• **TASK DETAILS**
Please edit the listing below so that "Data Source Name" becomes "Data Source Label", with everything else left unchanged.

---------- RAW RECORDS

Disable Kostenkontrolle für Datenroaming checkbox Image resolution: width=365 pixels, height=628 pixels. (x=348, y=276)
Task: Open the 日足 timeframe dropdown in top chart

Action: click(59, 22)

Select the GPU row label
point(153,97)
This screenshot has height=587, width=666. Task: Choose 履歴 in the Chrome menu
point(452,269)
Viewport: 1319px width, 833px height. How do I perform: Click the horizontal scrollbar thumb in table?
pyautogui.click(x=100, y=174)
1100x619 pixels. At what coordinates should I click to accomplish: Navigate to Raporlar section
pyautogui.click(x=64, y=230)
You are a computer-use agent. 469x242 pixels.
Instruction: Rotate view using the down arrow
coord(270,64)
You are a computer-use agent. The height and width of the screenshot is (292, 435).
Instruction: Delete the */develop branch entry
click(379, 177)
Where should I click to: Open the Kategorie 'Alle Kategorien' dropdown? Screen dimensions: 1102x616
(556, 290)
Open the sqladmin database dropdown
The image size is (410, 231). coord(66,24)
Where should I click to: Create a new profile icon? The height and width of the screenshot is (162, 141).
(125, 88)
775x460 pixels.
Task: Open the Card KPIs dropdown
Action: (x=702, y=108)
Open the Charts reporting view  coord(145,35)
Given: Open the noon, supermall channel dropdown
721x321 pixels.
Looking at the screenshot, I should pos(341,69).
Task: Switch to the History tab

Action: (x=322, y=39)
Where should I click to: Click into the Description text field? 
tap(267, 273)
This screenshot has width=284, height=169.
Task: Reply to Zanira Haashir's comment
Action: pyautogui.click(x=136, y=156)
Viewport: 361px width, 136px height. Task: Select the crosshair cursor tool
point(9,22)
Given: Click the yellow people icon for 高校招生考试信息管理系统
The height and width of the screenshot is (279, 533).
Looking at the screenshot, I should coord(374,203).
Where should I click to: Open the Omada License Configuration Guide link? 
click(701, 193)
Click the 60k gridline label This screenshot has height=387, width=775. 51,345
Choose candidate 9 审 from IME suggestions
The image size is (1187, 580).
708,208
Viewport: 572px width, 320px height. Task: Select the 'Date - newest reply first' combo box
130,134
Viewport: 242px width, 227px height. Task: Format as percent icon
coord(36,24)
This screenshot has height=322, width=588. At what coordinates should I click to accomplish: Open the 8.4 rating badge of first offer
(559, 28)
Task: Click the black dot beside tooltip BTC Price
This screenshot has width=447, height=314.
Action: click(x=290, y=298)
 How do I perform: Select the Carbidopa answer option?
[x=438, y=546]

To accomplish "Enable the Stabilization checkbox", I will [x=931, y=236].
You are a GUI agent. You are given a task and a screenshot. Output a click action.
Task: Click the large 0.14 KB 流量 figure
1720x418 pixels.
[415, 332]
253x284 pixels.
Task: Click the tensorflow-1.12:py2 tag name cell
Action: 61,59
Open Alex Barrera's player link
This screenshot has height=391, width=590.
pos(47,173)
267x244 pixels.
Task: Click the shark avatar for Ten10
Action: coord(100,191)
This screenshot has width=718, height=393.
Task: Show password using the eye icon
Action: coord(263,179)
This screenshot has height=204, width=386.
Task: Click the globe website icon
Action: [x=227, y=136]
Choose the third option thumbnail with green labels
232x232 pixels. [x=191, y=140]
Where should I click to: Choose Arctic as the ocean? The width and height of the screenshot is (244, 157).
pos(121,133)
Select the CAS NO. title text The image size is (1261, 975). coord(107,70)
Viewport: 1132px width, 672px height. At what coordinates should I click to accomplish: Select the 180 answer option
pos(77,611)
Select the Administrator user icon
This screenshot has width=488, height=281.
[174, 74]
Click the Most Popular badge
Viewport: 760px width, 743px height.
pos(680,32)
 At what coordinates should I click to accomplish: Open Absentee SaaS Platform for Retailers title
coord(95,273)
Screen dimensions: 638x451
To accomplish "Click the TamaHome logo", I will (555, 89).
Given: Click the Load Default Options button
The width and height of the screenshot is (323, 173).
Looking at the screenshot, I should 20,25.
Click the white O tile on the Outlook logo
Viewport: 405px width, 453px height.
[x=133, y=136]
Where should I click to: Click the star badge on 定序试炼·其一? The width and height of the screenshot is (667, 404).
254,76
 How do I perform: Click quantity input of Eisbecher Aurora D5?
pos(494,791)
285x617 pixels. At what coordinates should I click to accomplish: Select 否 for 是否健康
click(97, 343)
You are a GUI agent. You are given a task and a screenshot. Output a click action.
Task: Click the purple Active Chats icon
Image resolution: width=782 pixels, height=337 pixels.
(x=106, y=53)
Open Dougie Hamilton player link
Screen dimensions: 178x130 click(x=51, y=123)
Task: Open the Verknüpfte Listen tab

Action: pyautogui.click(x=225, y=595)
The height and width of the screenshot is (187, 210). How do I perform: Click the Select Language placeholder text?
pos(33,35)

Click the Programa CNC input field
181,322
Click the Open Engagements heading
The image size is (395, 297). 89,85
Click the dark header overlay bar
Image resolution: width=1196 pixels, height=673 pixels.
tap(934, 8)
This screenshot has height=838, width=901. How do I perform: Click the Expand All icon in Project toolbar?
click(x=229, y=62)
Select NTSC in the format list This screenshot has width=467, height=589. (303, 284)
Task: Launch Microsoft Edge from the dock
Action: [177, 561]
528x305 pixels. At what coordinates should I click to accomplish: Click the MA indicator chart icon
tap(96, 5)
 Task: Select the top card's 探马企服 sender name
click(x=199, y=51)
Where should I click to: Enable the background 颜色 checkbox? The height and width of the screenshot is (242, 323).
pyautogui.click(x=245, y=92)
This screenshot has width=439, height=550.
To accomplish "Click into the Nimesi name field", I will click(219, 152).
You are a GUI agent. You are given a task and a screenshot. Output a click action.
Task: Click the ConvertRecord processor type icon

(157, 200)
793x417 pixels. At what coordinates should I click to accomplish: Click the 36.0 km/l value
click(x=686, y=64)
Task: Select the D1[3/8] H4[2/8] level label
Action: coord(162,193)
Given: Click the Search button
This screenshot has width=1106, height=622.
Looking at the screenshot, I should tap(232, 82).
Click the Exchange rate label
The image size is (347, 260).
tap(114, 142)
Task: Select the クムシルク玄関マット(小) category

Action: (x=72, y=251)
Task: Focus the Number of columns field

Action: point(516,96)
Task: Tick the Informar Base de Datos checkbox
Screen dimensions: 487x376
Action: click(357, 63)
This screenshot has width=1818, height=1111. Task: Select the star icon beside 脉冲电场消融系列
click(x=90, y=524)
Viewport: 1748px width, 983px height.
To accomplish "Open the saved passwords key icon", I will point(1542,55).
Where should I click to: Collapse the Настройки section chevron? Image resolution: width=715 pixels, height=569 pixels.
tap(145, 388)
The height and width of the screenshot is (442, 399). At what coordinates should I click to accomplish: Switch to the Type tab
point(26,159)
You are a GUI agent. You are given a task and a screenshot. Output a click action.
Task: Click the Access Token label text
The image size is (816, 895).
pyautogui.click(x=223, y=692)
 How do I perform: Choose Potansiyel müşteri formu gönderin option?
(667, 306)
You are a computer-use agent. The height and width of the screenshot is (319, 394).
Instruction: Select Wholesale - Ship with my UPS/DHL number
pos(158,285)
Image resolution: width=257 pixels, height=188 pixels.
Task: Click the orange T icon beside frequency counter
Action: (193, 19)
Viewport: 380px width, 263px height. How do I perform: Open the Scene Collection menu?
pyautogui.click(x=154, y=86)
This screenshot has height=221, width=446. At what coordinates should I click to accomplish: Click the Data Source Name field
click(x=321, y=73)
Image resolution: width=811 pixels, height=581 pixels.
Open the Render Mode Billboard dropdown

--------------------

• **SOLUTION**
Disable Kostenkontrolle für Datenroaming checkbox Image resolution: width=365 pixels, height=628 pixels. (x=348, y=276)
Task: Open the 日足 timeframe dropdown in top chart

Action: click(59, 22)

Select the GPU row label
point(153,97)
This screenshot has height=587, width=666. Task: Choose 履歴 in the Chrome menu
point(452,269)
Viewport: 1319px width, 833px height. How do I perform: Click the horizontal scrollbar thumb in table?
pyautogui.click(x=100, y=174)
1100x619 pixels. At what coordinates should I click to accomplish: Navigate to Raporlar section
pyautogui.click(x=64, y=230)
You are a computer-use agent. 469x242 pixels.
Instruction: Rotate view using the down arrow
coord(270,64)
You are a computer-use agent. The height and width of the screenshot is (292, 435).
Instruction: Delete the */develop branch entry
click(379, 177)
Where should I click to: Open the Kategorie 'Alle Kategorien' dropdown? Screen dimensions: 1102x616
(556, 290)
Open the sqladmin database dropdown
The image size is (410, 231). coord(66,24)
Where should I click to: Create a new profile icon? The height and width of the screenshot is (162, 141).
(125, 88)
775x460 pixels.
Task: Open the Card KPIs dropdown
Action: (x=702, y=108)
Open the Charts reporting view  coord(145,35)
Given: Open the noon, supermall channel dropdown
721x321 pixels.
Looking at the screenshot, I should pos(341,69).
Task: Switch to the History tab

Action: (x=322, y=39)
Where should I click to: Click into the Description text field? 
tap(267, 273)
This screenshot has width=284, height=169.
Task: Reply to Zanira Haashir's comment
Action: pyautogui.click(x=136, y=156)
Viewport: 361px width, 136px height. Task: Select the crosshair cursor tool
point(9,22)
Given: Click the yellow people icon for 高校招生考试信息管理系统
The height and width of the screenshot is (279, 533).
Looking at the screenshot, I should coord(374,203).
Where should I click to: Open the Omada License Configuration Guide link? 
click(701, 193)
Click the 60k gridline label This screenshot has height=387, width=775. 51,345
Choose candidate 9 审 from IME suggestions
The image size is (1187, 580).
708,208
Viewport: 572px width, 320px height. Task: Select the 'Date - newest reply first' combo box
130,134
Viewport: 242px width, 227px height. Task: Format as percent icon
coord(36,24)
This screenshot has height=322, width=588. At what coordinates should I click to accomplish: Open the 8.4 rating badge of first offer
(559, 28)
Task: Click the black dot beside tooltip BTC Price
This screenshot has width=447, height=314.
Action: click(x=290, y=298)
 How do I perform: Select the Carbidopa answer option?
[x=438, y=546]

To accomplish "Enable the Stabilization checkbox", I will [x=931, y=236].
You are a GUI agent. You are given a task and a screenshot. Output a click action.
Task: Click the large 0.14 KB 流量 figure
1720x418 pixels.
[415, 332]
253x284 pixels.
Task: Click the tensorflow-1.12:py2 tag name cell
Action: 61,59
Open Alex Barrera's player link
This screenshot has height=391, width=590.
pos(47,173)
267x244 pixels.
Task: Click the shark avatar for Ten10
Action: coord(100,191)
This screenshot has width=718, height=393.
Task: Show password using the eye icon
Action: coord(263,179)
This screenshot has height=204, width=386.
Task: Click the globe website icon
Action: [x=227, y=136]
Choose the third option thumbnail with green labels
232x232 pixels. [x=191, y=140]
Where should I click to: Choose Arctic as the ocean? The width and height of the screenshot is (244, 157).
pos(121,133)
Select the CAS NO. title text The image size is (1261, 975). coord(107,70)
Viewport: 1132px width, 672px height. At what coordinates should I click to accomplish: Select the 180 answer option
pos(77,611)
Select the Administrator user icon
This screenshot has width=488, height=281.
[174, 74]
Click the Most Popular badge
Viewport: 760px width, 743px height.
pos(680,32)
 At what coordinates should I click to accomplish: Open Absentee SaaS Platform for Retailers title
coord(95,273)
Screen dimensions: 638x451
To accomplish "Click the TamaHome logo", I will (555, 89).
Given: Click the Load Default Options button
The width and height of the screenshot is (323, 173).
Looking at the screenshot, I should 20,25.
Click the white O tile on the Outlook logo
Viewport: 405px width, 453px height.
[x=133, y=136]
Where should I click to: Click the star badge on 定序试炼·其一? The width and height of the screenshot is (667, 404).
254,76
 How do I perform: Click quantity input of Eisbecher Aurora D5?
pos(494,791)
285x617 pixels. At what coordinates should I click to accomplish: Select 否 for 是否健康
click(97, 343)
You are a GUI agent. You are given a task and a screenshot. Output a click action.
Task: Click the purple Active Chats icon
Image resolution: width=782 pixels, height=337 pixels.
(x=106, y=53)
Open Dougie Hamilton player link
Screen dimensions: 178x130 click(x=51, y=123)
Task: Open the Verknüpfte Listen tab

Action: pyautogui.click(x=225, y=595)
The height and width of the screenshot is (187, 210). How do I perform: Click the Select Language placeholder text?
pos(33,35)

Click the Programa CNC input field
181,322
Click the Open Engagements heading
The image size is (395, 297). 89,85
Click the dark header overlay bar
Image resolution: width=1196 pixels, height=673 pixels.
tap(934, 8)
This screenshot has height=838, width=901. How do I perform: Click the Expand All icon in Project toolbar?
click(x=229, y=62)
Select NTSC in the format list This screenshot has width=467, height=589. (303, 284)
Task: Launch Microsoft Edge from the dock
Action: [177, 561]
528x305 pixels. At what coordinates should I click to accomplish: Click the MA indicator chart icon
tap(96, 5)
 Task: Select the top card's 探马企服 sender name
click(x=199, y=51)
Where should I click to: Enable the background 颜色 checkbox? The height and width of the screenshot is (242, 323).
pyautogui.click(x=245, y=92)
This screenshot has width=439, height=550.
To accomplish "Click into the Nimesi name field", I will click(219, 152).
You are a GUI agent. You are given a task and a screenshot. Output a click action.
Task: Click the ConvertRecord processor type icon

(157, 200)
793x417 pixels. At what coordinates should I click to accomplish: Click the 36.0 km/l value
click(x=686, y=64)
Task: Select the D1[3/8] H4[2/8] level label
Action: coord(162,193)
Given: Click the Search button
This screenshot has width=1106, height=622.
Looking at the screenshot, I should tap(232, 82).
Click the Exchange rate label
The image size is (347, 260).
tap(114, 142)
Task: Select the クムシルク玄関マット(小) category

Action: (x=72, y=251)
Task: Focus the Number of columns field

Action: point(516,96)
Task: Tick the Informar Base de Datos checkbox
Screen dimensions: 487x376
Action: click(357, 63)
This screenshot has width=1818, height=1111. Task: Select the star icon beside 脉冲电场消融系列
click(x=90, y=524)
Viewport: 1748px width, 983px height.
To accomplish "Open the saved passwords key icon", I will point(1542,55).
Where should I click to: Collapse the Настройки section chevron? Image resolution: width=715 pixels, height=569 pixels.
tap(145, 388)
The height and width of the screenshot is (442, 399). At what coordinates should I click to accomplish: Switch to the Type tab
point(26,159)
You are a GUI agent. You are given a task and a screenshot. Output a click action.
Task: Click the Access Token label text
The image size is (816, 895).
pyautogui.click(x=223, y=692)
 How do I perform: Choose Potansiyel müşteri formu gönderin option?
(667, 306)
You are a computer-use agent. The height and width of the screenshot is (319, 394).
Instruction: Select Wholesale - Ship with my UPS/DHL number
pos(158,285)
Image resolution: width=257 pixels, height=188 pixels.
Task: Click the orange T icon beside frequency counter
Action: (193, 19)
Viewport: 380px width, 263px height. How do I perform: Open the Scene Collection menu?
pyautogui.click(x=154, y=86)
This screenshot has height=221, width=446. At what coordinates should I click to accomplish: Click the Data Source Label field
click(x=321, y=73)
Image resolution: width=811 pixels, height=581 pixels.
Open the Render Mode Billboard dropdown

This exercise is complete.